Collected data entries
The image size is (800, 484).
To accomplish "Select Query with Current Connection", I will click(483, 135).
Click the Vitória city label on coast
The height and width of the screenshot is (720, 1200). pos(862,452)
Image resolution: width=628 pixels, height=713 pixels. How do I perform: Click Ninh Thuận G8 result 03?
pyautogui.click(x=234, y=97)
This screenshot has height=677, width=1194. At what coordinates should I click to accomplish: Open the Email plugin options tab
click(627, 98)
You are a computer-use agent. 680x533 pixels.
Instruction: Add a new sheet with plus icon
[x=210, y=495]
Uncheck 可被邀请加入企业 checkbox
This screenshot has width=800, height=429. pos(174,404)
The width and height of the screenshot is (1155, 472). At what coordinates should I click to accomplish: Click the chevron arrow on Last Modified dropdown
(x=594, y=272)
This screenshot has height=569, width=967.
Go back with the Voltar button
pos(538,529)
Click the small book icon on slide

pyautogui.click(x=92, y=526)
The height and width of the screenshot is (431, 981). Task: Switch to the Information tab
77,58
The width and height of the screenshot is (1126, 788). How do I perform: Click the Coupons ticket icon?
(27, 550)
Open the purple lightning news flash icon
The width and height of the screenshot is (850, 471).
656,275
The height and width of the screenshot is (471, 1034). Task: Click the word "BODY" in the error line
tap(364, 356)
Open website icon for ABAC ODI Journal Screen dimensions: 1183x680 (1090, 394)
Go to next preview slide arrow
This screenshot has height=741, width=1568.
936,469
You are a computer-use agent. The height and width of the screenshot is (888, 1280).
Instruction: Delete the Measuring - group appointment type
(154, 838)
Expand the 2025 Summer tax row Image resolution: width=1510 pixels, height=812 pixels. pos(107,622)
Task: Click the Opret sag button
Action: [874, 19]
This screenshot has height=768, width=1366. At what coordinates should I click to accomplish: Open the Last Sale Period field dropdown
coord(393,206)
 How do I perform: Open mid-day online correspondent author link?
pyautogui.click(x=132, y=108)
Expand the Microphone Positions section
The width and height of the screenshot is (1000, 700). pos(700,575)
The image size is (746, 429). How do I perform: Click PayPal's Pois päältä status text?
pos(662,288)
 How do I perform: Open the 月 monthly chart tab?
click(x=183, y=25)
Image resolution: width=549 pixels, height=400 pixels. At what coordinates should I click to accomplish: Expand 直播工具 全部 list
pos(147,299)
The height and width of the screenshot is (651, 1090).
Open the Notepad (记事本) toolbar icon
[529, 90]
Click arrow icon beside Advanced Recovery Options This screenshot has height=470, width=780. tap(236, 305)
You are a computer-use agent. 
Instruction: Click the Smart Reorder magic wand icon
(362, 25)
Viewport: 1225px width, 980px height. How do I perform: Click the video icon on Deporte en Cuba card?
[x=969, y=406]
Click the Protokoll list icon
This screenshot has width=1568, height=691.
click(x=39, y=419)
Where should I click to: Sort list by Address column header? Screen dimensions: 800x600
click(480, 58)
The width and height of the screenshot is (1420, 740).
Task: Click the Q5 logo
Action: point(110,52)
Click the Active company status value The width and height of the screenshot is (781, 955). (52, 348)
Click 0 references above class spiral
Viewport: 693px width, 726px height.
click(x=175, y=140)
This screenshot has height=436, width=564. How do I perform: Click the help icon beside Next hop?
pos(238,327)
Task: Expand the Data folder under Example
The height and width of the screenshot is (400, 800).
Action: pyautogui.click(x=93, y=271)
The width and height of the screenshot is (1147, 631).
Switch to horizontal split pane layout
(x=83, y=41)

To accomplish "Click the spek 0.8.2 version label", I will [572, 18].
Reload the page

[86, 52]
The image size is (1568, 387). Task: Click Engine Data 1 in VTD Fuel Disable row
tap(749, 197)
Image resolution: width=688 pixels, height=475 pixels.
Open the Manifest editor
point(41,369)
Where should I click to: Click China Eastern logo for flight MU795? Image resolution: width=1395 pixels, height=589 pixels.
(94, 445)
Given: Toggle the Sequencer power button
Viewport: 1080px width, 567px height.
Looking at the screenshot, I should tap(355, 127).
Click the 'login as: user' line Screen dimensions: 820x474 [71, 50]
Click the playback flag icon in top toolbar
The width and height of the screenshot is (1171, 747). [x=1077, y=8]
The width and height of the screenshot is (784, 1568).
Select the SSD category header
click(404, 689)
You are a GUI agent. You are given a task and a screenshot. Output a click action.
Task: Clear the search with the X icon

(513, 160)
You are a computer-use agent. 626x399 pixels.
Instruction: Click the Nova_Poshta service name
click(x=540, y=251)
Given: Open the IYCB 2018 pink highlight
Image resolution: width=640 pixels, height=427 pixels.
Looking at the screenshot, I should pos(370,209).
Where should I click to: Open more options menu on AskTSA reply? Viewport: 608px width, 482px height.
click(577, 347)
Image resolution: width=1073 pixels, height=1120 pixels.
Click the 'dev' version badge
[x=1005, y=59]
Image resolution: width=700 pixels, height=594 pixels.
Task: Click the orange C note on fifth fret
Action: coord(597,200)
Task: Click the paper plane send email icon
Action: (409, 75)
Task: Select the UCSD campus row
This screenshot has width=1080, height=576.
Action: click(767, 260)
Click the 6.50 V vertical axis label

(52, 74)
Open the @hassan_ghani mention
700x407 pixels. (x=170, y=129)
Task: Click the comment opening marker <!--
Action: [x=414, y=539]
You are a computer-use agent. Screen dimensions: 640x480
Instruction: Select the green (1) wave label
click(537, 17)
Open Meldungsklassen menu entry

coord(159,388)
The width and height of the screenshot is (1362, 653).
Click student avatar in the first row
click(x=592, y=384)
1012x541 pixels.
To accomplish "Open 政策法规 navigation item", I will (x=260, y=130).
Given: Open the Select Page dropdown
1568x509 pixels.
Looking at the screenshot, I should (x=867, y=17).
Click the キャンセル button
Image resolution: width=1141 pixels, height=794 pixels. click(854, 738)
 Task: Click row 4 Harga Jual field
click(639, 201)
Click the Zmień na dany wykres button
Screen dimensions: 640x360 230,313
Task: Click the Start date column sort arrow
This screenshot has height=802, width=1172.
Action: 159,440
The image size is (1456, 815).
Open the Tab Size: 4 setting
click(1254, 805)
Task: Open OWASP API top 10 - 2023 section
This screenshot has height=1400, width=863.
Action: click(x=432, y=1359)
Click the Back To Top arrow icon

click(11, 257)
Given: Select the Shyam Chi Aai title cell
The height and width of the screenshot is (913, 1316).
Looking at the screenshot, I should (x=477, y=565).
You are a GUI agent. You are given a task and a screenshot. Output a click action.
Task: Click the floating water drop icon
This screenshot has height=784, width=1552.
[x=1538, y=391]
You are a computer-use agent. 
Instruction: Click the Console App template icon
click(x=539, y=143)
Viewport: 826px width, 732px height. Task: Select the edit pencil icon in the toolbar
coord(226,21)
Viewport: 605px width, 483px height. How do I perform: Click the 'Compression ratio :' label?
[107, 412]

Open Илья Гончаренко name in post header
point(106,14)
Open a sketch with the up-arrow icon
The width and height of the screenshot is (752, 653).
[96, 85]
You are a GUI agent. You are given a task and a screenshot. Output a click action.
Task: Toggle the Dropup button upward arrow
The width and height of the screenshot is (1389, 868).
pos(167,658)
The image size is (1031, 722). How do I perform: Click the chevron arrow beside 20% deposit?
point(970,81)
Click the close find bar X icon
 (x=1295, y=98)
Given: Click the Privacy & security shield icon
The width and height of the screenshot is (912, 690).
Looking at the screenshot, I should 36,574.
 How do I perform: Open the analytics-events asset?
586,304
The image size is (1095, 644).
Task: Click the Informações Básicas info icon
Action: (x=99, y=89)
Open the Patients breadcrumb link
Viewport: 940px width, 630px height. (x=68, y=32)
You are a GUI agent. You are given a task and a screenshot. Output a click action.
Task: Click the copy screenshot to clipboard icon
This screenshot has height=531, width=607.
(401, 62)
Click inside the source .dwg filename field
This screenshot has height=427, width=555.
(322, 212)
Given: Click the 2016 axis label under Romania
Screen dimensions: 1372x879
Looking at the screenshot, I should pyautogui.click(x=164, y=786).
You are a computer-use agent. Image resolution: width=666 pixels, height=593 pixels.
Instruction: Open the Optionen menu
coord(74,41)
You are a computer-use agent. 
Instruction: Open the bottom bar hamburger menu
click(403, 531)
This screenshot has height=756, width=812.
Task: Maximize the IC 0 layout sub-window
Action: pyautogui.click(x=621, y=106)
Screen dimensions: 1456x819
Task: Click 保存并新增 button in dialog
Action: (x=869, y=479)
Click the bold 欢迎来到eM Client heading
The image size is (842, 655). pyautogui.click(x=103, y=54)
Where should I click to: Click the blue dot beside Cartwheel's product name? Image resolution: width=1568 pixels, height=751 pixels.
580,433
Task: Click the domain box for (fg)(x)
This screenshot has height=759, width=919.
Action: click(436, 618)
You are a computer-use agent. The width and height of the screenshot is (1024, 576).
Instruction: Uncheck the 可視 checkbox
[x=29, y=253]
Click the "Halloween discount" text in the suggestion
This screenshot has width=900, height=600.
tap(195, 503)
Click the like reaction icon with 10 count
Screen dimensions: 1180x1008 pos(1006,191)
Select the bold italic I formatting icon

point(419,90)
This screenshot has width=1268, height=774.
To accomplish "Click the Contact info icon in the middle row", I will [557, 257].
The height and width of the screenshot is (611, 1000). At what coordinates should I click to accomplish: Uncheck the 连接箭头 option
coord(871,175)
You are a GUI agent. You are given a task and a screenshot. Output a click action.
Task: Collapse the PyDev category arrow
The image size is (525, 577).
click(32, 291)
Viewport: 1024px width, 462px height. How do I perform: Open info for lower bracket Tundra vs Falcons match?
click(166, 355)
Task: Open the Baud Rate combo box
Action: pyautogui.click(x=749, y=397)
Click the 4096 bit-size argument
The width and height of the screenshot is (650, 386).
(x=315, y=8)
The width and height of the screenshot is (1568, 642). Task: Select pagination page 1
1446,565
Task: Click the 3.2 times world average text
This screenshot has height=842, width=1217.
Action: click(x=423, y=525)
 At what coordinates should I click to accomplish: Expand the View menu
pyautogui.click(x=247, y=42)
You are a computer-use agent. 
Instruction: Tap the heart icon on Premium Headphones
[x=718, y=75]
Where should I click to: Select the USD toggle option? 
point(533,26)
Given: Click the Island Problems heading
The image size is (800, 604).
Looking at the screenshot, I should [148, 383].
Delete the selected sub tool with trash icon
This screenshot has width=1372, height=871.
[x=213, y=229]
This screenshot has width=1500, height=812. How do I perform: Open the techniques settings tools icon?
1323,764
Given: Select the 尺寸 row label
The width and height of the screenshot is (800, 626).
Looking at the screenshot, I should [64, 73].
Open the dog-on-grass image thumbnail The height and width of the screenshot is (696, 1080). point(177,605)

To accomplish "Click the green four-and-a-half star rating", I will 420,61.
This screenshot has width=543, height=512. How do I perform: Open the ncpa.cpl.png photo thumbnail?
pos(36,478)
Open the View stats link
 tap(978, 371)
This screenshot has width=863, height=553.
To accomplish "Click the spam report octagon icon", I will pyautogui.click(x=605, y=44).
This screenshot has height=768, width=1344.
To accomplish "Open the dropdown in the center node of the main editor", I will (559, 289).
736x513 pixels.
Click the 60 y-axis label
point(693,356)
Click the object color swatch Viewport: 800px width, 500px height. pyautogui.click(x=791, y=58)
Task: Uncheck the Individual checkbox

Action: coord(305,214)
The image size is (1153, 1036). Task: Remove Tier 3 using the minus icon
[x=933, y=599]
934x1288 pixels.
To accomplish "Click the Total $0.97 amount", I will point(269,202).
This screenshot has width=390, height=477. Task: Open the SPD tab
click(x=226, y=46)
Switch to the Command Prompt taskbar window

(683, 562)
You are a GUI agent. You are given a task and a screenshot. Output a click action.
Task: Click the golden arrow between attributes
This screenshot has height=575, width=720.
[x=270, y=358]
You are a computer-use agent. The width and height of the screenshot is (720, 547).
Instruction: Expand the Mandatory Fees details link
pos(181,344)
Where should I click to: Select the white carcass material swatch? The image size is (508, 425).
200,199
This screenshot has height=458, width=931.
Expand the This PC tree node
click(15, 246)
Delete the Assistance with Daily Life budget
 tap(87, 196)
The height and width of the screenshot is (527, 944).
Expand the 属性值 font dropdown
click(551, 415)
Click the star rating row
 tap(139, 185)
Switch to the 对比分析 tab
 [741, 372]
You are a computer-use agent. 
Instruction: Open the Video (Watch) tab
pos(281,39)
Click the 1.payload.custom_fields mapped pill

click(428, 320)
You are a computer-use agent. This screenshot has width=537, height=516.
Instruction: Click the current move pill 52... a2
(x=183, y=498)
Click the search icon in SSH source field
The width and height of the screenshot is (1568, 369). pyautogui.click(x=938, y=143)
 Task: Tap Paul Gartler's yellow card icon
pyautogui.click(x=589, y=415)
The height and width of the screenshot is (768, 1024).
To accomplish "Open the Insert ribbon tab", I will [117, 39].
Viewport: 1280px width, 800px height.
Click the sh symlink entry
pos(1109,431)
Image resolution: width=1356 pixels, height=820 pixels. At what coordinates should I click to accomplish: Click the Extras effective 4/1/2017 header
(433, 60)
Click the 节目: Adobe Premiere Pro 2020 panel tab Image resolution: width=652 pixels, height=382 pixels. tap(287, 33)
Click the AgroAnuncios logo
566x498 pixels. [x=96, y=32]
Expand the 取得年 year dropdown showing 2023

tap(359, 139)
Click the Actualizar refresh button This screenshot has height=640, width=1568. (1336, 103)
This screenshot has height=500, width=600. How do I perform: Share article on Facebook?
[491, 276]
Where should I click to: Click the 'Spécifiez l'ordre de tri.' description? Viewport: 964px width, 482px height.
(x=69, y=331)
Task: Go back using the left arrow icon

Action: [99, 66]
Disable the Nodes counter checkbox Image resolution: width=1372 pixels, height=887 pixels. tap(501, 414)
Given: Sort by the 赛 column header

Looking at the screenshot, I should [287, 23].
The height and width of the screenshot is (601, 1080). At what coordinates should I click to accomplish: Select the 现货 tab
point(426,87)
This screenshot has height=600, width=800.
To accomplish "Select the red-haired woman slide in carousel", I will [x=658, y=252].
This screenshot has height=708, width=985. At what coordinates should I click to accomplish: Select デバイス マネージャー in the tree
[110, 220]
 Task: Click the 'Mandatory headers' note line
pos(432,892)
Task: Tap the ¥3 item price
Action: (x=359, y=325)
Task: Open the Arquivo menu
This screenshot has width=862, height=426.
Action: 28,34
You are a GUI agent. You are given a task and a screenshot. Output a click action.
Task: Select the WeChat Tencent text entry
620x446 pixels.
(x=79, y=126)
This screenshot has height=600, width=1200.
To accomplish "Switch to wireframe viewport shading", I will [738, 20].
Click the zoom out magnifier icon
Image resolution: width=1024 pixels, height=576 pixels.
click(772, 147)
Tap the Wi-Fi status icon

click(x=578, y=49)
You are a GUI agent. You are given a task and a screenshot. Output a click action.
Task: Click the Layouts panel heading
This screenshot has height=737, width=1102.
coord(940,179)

**Exercise description:**
Out of the data above, transcribe exactly and only the lines starting with the line that has "Viewport: 693px width, 726px height." and going on through the line that has "Task: Select the UCSD campus row", both included.

**The completed task:**
Viewport: 693px width, 726px height.
click(x=175, y=140)
This screenshot has height=436, width=564. How do I perform: Click the help icon beside Next hop?
pos(238,327)
Task: Expand the Data folder under Example
The height and width of the screenshot is (400, 800).
Action: pyautogui.click(x=93, y=271)
The width and height of the screenshot is (1147, 631).
Switch to horizontal split pane layout
(x=83, y=41)

To accomplish "Click the spek 0.8.2 version label", I will [572, 18].
Reload the page

[86, 52]
The image size is (1568, 387). Task: Click Engine Data 1 in VTD Fuel Disable row
tap(749, 197)
Image resolution: width=688 pixels, height=475 pixels.
Open the Manifest editor
point(41,369)
Where should I click to: Click China Eastern logo for flight MU795? Image resolution: width=1395 pixels, height=589 pixels.
(94, 445)
Given: Toggle the Sequencer power button
Viewport: 1080px width, 567px height.
Looking at the screenshot, I should tap(355, 127).
Click the 'login as: user' line Screen dimensions: 820x474 [71, 50]
Click the playback flag icon in top toolbar
The width and height of the screenshot is (1171, 747). [x=1077, y=8]
The width and height of the screenshot is (784, 1568).
Select the SSD category header
click(404, 689)
You are a GUI agent. You are given a task and a screenshot. Output a click action.
Task: Clear the search with the X icon

(513, 160)
You are a computer-use agent. 626x399 pixels.
Instruction: Click the Nova_Poshta service name
click(x=540, y=251)
Given: Open the IYCB 2018 pink highlight
Image resolution: width=640 pixels, height=427 pixels.
Looking at the screenshot, I should pos(370,209).
Where should I click to: Open more options menu on AskTSA reply? Viewport: 608px width, 482px height.
click(577, 347)
Image resolution: width=1073 pixels, height=1120 pixels.
Click the 'dev' version badge
[x=1005, y=59]
Image resolution: width=700 pixels, height=594 pixels.
Task: Click the orange C note on fifth fret
Action: coord(597,200)
Task: Click the paper plane send email icon
Action: (409, 75)
Task: Select the UCSD campus row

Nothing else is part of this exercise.